_Directions for this task_: How many lines of these records hold the string "height"? Reply with the number alone.

_Given entries_:

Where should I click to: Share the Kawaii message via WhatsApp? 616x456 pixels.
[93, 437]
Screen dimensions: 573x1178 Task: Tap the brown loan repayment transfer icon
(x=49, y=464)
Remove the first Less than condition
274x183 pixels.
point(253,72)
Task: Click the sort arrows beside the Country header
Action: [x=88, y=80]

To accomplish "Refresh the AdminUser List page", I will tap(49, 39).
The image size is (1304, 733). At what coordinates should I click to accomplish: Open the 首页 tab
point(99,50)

---

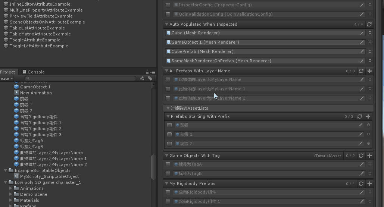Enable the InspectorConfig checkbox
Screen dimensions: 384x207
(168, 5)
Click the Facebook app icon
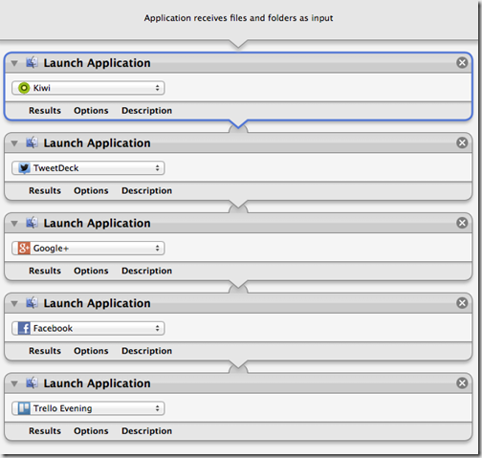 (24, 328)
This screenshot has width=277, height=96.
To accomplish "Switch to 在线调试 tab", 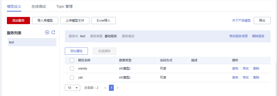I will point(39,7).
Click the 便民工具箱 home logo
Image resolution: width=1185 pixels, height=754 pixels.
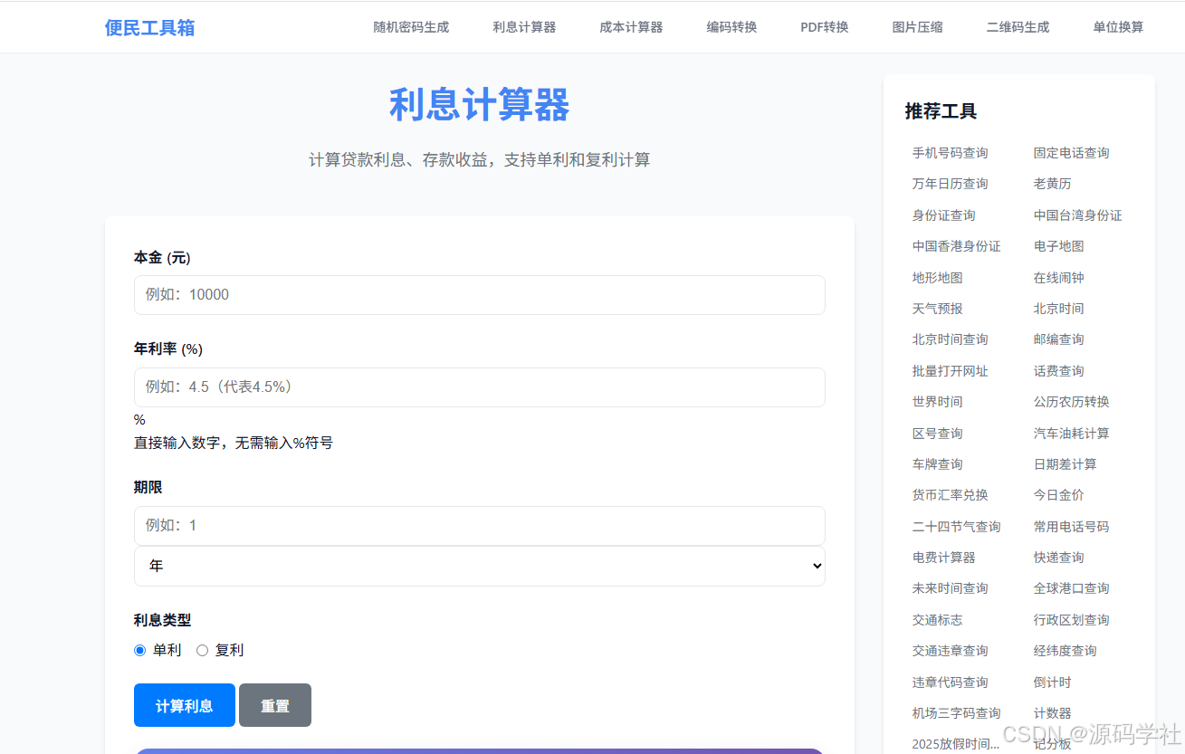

_Response to this task_: 2